As x approaches -3 from the left, f(x) approaches **-∞**.
As x approaches -3 from the right, f(x) approaches **+∞**.

Explain
This is a question about understanding how a function behaves near a point where it has a vertical line called an asymptote. We're looking at the secant function, which is a bit like a special type of fraction!

The solving step is:
1. **Understand the function:** Our function is `f(x) = sec(πx/6)`. Remember that `sec(anything)` is the same as `1 / cos(anything)`. So, `f(x) = 1 / cos(πx/6)`. This is super important because if the bottom part (the cosine part) becomes zero, the whole fraction goes to super big positive or negative numbers!

2. **Find the "problem" spot:** We want to see what happens near `x = -3`. Let's plug `x = -3` into the `πx/6` part: `π(-3)/6 = -3π/6 = -π/2`.
* Think about the unit circle! The cosine of `-π/2` (which is straight down) is `0`.
* This means when `x` is exactly `-3`, the bottom of our fraction `1 / cos(πx/6)` would be `1/0`, which isn't a normal number! This tells us there's a vertical asymptote (like a wall the graph can't cross) at `x = -3`.

3. **Check x approaching -3 from the left (smaller numbers like -3.001):**
* If `x` is a tiny bit less than `-3` (like `-3.001`), then `πx/6` will be a tiny bit less than `-π/2` (like `-1.5709` radians).
* Imagine this on the unit circle: an angle slightly less than `-π/2` is in the third quadrant (Q3).
* In the third quadrant, the cosine value (the x-coordinate) is negative.
* So, as `x` gets closer to `-3` from the left, `cos(πx/6)` becomes a very, very small negative number (like `-0.00001`).
* When you divide `1` by a very small negative number, the answer becomes a very large negative number!

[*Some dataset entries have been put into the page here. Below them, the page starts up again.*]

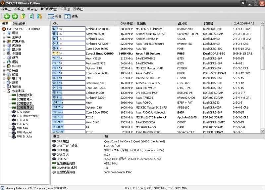Click the green Back arrow toolbar icon
The height and width of the screenshot is (190, 265).
pos(7,16)
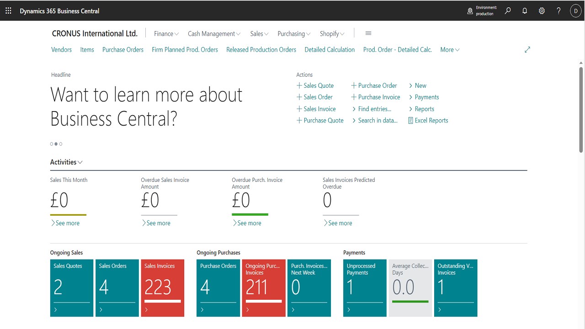Click the Purchase Orders link
585x329 pixels.
click(123, 50)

That's why `f(x)` goes to `−∞`. You can see this in the table as numbers like -21.22, -203.73, -2037.3.

4. **Check x approaching -3 from the right (larger numbers like -2.999):**
* If `x` is a tiny bit more than `-3` (like `-2.999`), then `πx/6` will be a tiny bit more than `-π/2` (like `-1.5701` radians).
* On the unit circle, an angle slightly more than `-π/2` is in the fourth quadrant (Q4).
* In the fourth quadrant, the cosine value (the x-coordinate) is positive.
* So, as `x` gets closer to `-3` from the right, `cos(πx/6)` becomes a very, very small positive number (like `0.00001`).
* When you divide `1` by a very small positive number, the answer becomes a very large positive number! That's why `f(x)` shoots up to `+∞`. You can see this in the table as numbers like 19.11, 203.73, 2037.3.

By looking at the numbers in the table and thinking about the unit circle, we can see exactly how the function behaves near that special point!